# Page excerpt start
PP-339 and PP-647:release vnodes early from running jobs

Hey Al,
Thanks for making the updates. My only comment is to do with the API call. I don’t think we have any other call that takes a space delimited format. I’d rather not add one if possible. I see two possible alternitives. qstat can take multiple job ids. It takes a comma delimited list. The second is to take the format given to qrun -H. It’s a + delimited list of vnodes.

What do you think?
Bhroam

I can do the plus (+) separated list of vnodes.

Thanks Al, the changes look good.

  1. In the event that a node is released from a job early, it is good that the EDD now states that the execjob_end event will be triggered, but it does not explicitly state that the execjob_end hook would never run on such a host, which is different than what the current documentation says about execjob_end hooks, and so I think needs to be specifically called out in the EDD.
# Page excerpt end
# Given records start
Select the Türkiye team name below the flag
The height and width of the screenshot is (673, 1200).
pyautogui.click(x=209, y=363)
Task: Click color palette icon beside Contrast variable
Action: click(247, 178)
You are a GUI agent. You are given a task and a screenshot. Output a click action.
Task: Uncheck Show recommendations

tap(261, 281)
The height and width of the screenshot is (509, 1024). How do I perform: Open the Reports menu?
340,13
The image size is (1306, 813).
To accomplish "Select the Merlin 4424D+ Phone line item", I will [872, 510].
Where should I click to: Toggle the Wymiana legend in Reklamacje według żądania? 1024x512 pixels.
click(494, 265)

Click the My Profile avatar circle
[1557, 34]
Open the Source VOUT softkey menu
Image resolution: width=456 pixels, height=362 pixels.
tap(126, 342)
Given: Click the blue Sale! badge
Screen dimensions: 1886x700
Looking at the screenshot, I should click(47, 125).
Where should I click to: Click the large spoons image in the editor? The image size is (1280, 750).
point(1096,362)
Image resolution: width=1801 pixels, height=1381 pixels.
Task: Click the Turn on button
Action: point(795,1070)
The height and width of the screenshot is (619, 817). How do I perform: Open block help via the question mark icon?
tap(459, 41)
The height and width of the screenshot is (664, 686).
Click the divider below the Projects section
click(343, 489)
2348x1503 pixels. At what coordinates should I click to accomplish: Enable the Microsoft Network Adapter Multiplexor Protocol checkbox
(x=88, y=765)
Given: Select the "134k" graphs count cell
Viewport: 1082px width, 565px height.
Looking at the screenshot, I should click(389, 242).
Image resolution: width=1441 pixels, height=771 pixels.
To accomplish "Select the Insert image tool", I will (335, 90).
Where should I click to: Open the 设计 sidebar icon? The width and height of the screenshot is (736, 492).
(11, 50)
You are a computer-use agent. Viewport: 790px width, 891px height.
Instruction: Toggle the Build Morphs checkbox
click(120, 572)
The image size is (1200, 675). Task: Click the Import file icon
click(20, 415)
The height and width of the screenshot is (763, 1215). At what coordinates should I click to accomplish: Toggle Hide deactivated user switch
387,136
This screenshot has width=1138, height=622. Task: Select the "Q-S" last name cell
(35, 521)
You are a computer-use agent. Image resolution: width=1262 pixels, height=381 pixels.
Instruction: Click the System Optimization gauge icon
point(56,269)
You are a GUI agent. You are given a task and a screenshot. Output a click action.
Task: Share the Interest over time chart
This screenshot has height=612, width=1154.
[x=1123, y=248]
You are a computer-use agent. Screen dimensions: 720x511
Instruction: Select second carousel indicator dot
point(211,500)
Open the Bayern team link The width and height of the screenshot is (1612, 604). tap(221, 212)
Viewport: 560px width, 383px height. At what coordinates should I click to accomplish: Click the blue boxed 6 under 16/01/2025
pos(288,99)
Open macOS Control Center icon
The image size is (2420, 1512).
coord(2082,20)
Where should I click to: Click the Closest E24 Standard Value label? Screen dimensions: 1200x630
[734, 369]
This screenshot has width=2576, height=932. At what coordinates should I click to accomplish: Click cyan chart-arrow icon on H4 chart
# Given records end
== What the task asks ==
According to the thread, what delimiter separates the multiple job ids that qstat accepts? Answer from the thread alone, not from the data.

== Answer ==
A comma.